Dom Helder m'a ouvert ce programme i l y a six ans
et n'a cessé de m'aider à le remplir. Cela est devenu
depuis lors le centre de mon expérience existentielle
et de ma réflexion théorique. Les actuelles « Théologies
de la libération », du père Guttierez au
Pérou, ou du pasteur Rubem Alvès au Brésil, qui
constituent, à mon sens, la véritable avant-garde de
la théologie mondiale, apportent une contribution
éminente à la solution de ces problèmes. Ils ont
opéré la grande inversion de la théologie contemporaine
: au lieu de partir des textes bibliques pour en
déduire une doctrine sociale, politique ou morale,
ils partent de la pratique des luttes de libération des
peuples qui posent des problèmes de vie et ils
essayent, à la lumière de l'Évangile, d'en déchiffrer
le sens profond. La théologie n'est plus alors une
manière d'interpréter le monde mais une participation
au mouvement qui tend à le changer.
Après ma première expérience de l'Amérique
latine, où j'avais vu se poser les problèmes de la
manière la plus aiguë, je rêvais de voir comment les
contradictions majeures de notre temps avaient été
résolues en Union soviétique. Je demandai donc à
partir en U.R.S.S. comme correspondant de
L'Humanité pour faire, du dedans, l'expérience de
l'autre monde, celui du socialisme. D'octobre 1953
à août 1954, je suis allé vivre en Union soviétique.
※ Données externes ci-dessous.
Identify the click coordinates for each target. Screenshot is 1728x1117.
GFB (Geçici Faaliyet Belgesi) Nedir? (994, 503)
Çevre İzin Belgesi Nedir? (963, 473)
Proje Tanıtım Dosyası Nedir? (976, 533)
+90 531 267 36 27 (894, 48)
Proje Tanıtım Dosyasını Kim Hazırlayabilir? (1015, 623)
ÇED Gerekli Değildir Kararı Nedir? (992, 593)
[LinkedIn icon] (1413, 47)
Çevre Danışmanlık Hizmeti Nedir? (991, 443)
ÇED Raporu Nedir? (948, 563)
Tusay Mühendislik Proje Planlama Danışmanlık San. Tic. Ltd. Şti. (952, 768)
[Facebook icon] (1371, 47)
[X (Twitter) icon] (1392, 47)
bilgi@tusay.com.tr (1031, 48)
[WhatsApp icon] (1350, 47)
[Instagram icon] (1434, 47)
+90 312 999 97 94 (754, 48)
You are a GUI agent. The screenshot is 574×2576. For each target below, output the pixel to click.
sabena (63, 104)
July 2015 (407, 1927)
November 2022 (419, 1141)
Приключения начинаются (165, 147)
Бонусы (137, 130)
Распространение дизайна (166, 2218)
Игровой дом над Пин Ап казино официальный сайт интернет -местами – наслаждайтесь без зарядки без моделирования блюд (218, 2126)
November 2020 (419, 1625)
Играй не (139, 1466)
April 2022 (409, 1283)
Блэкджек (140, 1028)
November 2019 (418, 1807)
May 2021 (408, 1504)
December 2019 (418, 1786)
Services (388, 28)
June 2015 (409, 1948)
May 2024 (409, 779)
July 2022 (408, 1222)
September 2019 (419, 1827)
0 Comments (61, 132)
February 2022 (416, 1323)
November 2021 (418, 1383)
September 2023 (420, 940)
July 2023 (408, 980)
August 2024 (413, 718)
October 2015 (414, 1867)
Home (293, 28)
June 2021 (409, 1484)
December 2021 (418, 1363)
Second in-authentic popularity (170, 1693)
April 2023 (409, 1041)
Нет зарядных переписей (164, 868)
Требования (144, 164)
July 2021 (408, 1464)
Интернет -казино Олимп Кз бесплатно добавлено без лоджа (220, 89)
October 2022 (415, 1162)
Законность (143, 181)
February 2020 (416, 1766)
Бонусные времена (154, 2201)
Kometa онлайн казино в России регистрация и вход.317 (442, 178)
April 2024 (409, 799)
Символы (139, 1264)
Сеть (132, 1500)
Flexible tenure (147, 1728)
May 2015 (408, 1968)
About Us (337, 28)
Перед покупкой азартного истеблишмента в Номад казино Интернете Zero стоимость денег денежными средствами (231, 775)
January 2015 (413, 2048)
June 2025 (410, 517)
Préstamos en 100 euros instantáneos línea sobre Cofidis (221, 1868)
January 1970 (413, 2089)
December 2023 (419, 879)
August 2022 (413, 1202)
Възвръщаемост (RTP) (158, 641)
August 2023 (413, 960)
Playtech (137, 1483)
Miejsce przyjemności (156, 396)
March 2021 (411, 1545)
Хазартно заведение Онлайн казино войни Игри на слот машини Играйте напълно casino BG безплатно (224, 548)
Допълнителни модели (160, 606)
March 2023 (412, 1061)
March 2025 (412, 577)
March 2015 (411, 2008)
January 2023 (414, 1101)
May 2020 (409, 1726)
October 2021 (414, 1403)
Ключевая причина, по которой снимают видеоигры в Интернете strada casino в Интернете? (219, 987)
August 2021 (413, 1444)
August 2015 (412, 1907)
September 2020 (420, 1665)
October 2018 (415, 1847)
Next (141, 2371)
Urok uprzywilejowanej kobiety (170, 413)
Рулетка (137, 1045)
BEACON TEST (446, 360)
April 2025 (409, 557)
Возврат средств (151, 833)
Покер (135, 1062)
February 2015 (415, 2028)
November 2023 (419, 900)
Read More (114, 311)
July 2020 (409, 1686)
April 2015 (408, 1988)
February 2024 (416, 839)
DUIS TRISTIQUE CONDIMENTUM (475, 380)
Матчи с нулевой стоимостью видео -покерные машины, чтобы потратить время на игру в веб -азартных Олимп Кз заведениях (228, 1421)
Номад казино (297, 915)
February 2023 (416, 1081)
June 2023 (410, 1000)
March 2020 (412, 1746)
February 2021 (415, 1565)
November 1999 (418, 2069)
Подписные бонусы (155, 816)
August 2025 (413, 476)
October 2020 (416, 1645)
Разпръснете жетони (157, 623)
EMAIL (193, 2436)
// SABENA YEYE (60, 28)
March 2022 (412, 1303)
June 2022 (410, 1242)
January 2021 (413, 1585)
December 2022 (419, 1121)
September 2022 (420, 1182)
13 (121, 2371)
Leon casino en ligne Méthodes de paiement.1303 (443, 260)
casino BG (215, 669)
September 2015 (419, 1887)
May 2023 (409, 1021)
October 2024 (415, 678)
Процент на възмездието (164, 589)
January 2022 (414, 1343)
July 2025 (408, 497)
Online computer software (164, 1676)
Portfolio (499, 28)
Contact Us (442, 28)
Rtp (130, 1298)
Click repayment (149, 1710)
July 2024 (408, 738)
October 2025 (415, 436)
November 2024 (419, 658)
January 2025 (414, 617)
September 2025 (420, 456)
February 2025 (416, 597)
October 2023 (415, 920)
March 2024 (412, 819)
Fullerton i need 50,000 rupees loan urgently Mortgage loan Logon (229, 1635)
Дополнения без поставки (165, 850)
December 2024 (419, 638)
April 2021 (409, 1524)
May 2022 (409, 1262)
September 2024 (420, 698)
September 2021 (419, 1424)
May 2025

Pas en touriste : je travaillais à l'Institut de philosophie
de l'Académie des sciences, où je soutins une
thèse de doctorat (après celle que j'avais soutenue à
la Sorbonne deux ans plus tôt). M a femme faisait
son marché. Mes enfants allaient l'un à l'école
soviétique, l'autre au jardin d'enfants. J'ai sillonné
en tous sens cet immense pays : du Caucase à la
Baltique, et de l'Ukraine à l'Asie centrale.
Staline, que j'avais rencontré l'année précédente,
lorsque j'étais délégué du P.C. français au
X I Xe Congrès du P.C. de l'Union soviétique, était
mort le 6 mars 1953. L'on m'a souvent reproché,
dans une certaine presse, d'avoir évoqué avec
lyrisme mes contacts avec Staline, d'avoir dit mon
admiration pour celui que mon deuxième fils, âgé de
trois ans, appelait « pépé Staline ». Je n'ai jamais
rougi d'avoir été stalinien pendant près d'un quart
de siècle, de 1933 au X Xe Congrès du P.C. de
TU.R.S.S., en février 1956. Car, comme tous mes
camarades, je ne connaissais de Staline que ce qui,
en lui, personnifiait les conquêtes du socialisme. Et
je savais bien que ce que toutes les forces du passé,
toutes les réactions et tous les fascismes haïssaient
en Staline, ce n'étaient pas ses défauts, mais tout
simplement le fait qu'il signifiait, pour eux aussi, le
socialisme. Comment n'eût-il pas donné un visage à
tout ce qui faisait le sens de notre bataille?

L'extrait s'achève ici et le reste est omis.